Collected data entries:
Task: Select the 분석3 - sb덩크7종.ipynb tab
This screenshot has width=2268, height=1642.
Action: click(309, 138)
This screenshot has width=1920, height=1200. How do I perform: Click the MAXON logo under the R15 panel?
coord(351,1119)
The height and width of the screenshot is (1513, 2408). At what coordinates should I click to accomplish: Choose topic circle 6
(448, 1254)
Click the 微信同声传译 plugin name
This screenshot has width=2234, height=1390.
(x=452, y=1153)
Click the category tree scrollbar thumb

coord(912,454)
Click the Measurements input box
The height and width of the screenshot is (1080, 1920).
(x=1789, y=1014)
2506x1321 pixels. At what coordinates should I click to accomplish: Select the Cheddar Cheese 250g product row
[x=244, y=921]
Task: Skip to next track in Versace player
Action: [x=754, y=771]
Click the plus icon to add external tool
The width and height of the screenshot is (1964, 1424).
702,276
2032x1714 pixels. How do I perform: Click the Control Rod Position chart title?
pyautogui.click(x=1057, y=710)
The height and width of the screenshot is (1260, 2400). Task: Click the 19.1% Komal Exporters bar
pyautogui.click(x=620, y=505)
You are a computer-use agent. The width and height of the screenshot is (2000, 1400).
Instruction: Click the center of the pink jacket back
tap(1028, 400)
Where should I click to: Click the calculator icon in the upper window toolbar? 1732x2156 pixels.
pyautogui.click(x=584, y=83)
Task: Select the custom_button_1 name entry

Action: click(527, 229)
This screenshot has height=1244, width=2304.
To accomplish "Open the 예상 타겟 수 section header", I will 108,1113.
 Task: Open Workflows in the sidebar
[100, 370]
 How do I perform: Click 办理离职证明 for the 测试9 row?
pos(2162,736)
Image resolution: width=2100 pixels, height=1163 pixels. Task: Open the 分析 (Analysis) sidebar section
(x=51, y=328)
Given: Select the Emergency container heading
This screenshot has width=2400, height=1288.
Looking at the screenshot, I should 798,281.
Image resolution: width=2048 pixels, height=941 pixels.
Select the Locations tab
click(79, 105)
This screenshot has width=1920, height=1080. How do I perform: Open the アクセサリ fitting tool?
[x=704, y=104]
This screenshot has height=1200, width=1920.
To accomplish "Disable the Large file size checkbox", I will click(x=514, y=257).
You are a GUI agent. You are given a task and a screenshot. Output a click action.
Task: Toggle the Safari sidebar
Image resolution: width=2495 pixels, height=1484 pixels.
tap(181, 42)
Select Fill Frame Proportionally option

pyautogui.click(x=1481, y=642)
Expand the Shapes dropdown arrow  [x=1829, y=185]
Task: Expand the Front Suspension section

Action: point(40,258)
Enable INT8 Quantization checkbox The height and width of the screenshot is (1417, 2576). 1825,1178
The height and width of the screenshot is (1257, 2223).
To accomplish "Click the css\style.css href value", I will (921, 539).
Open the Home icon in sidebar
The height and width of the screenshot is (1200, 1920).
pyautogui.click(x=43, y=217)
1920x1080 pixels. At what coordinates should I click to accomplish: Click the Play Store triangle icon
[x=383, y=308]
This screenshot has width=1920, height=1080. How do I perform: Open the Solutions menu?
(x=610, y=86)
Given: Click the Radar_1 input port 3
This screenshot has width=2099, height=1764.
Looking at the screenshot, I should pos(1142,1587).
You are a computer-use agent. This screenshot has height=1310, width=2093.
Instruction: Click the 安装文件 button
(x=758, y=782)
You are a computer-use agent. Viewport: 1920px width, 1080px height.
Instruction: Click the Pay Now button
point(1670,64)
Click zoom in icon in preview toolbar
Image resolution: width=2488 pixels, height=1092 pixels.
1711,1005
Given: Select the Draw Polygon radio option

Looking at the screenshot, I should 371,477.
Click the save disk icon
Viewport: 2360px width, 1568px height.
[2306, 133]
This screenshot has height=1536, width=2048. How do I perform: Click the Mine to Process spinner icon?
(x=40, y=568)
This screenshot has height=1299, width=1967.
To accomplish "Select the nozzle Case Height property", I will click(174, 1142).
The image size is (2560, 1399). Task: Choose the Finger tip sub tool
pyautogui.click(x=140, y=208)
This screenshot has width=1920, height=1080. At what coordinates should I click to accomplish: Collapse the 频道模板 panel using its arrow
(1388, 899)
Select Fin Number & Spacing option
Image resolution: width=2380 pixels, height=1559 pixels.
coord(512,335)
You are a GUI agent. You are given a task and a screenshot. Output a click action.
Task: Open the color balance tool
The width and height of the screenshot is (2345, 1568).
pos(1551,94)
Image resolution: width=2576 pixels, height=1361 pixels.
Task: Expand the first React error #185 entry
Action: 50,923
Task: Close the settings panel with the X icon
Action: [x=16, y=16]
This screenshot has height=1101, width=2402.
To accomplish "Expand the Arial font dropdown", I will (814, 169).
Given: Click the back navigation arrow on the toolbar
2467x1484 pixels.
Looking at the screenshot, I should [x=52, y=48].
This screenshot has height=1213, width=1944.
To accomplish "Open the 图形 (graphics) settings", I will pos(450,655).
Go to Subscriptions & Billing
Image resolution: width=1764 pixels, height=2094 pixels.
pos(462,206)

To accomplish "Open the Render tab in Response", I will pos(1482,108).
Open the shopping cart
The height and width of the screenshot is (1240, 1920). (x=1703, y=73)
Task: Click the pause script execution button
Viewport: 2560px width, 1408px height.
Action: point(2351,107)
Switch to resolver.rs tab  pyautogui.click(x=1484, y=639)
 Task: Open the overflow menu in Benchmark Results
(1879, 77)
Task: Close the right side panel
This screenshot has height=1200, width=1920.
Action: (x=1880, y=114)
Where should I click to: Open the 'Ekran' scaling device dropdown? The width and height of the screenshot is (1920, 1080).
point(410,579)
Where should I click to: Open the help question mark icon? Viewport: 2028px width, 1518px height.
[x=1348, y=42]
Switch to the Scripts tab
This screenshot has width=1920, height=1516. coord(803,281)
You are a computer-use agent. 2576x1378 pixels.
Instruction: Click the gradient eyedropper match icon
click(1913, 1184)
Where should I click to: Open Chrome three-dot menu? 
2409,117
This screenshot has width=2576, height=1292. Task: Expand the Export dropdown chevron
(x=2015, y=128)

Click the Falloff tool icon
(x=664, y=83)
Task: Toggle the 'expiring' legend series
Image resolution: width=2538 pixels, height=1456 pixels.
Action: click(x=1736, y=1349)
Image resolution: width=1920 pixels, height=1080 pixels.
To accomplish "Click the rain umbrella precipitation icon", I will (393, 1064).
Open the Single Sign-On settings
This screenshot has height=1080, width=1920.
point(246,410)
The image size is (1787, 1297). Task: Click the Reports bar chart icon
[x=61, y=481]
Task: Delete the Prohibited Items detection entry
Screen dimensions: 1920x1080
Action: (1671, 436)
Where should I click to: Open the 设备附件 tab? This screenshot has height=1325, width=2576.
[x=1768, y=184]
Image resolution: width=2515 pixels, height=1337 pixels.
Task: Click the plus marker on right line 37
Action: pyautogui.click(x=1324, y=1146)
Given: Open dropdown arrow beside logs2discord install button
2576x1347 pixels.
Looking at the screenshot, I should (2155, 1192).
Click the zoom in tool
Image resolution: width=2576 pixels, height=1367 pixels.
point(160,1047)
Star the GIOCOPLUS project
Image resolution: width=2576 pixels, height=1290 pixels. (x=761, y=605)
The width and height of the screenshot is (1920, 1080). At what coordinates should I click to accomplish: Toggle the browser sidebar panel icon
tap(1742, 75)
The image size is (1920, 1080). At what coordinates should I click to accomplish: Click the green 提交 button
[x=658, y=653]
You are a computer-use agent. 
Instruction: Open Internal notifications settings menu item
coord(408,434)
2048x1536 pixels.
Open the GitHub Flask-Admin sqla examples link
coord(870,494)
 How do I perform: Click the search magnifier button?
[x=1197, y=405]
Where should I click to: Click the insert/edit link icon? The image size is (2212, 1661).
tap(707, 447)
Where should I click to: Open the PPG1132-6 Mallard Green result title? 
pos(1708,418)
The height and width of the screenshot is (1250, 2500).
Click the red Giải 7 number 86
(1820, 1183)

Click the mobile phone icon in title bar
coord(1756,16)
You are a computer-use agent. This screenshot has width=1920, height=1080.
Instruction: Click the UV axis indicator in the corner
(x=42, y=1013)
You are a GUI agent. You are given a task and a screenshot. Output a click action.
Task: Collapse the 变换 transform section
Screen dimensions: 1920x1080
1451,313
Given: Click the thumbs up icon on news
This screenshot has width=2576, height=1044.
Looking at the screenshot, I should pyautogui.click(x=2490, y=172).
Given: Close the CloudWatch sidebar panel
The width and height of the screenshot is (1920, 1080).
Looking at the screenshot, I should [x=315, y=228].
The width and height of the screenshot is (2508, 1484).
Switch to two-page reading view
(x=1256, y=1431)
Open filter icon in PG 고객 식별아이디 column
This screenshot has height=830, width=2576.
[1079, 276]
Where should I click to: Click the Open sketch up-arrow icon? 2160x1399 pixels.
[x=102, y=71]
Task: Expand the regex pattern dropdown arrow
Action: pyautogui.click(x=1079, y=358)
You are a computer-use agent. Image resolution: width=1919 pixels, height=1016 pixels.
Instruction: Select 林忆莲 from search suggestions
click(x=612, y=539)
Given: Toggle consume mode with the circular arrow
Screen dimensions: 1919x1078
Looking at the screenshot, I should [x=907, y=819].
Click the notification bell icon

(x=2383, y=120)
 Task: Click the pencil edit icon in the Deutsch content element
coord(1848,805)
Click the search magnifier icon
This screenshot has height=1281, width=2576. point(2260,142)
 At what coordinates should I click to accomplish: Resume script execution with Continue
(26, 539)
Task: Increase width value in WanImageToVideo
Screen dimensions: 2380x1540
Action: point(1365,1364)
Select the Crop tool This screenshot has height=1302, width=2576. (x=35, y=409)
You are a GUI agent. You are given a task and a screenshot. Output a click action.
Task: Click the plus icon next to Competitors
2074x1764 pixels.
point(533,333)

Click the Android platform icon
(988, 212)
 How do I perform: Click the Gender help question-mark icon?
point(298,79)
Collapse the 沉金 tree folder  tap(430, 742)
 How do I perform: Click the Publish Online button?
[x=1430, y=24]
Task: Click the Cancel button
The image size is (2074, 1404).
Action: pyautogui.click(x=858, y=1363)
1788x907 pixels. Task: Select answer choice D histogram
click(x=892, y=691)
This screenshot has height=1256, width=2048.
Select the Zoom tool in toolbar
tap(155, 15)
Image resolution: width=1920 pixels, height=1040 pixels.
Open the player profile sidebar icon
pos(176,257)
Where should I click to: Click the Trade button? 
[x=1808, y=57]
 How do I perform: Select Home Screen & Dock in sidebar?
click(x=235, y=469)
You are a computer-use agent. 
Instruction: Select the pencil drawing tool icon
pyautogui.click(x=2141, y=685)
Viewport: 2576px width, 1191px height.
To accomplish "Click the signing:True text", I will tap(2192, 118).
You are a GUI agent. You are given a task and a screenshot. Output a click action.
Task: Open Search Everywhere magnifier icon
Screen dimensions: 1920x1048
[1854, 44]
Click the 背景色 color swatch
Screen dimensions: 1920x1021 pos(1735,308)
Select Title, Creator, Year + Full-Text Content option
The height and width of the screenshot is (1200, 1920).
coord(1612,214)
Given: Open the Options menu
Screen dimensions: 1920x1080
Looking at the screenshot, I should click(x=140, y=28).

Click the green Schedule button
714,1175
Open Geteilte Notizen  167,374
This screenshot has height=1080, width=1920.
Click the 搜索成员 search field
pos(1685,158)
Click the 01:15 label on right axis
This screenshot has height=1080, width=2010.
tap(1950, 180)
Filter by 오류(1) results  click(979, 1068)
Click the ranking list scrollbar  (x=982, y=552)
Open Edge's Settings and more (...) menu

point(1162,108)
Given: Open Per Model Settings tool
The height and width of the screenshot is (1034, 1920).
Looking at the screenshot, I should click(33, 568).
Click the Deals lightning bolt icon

Exercise requirements: Using the entries above, give back exactly the line containing "How do I perform: Click the search", the line containing "The width and height of the screenshot is (2508, 1484).", and every line between them, and nothing else.

Answer to this problem:
 How do I perform: Click the search magnifier button?
[x=1197, y=405]
Where should I click to: Click the insert/edit link icon? The image size is (2212, 1661).
tap(707, 447)
Where should I click to: Open the PPG1132-6 Mallard Green result title? 
pos(1708,418)
The height and width of the screenshot is (1250, 2500).
Click the red Giải 7 number 86
(1820, 1183)

Click the mobile phone icon in title bar
coord(1756,16)
You are a computer-use agent. This screenshot has width=1920, height=1080.
Instruction: Click the UV axis indicator in the corner
(x=42, y=1013)
You are a GUI agent. You are given a task and a screenshot. Output a click action.
Task: Collapse the 变换 transform section
Screen dimensions: 1920x1080
1451,313
Given: Click the thumbs up icon on news
This screenshot has width=2576, height=1044.
Looking at the screenshot, I should pyautogui.click(x=2490, y=172).
Given: Close the CloudWatch sidebar panel
The width and height of the screenshot is (1920, 1080).
Looking at the screenshot, I should [x=315, y=228].
The width and height of the screenshot is (2508, 1484).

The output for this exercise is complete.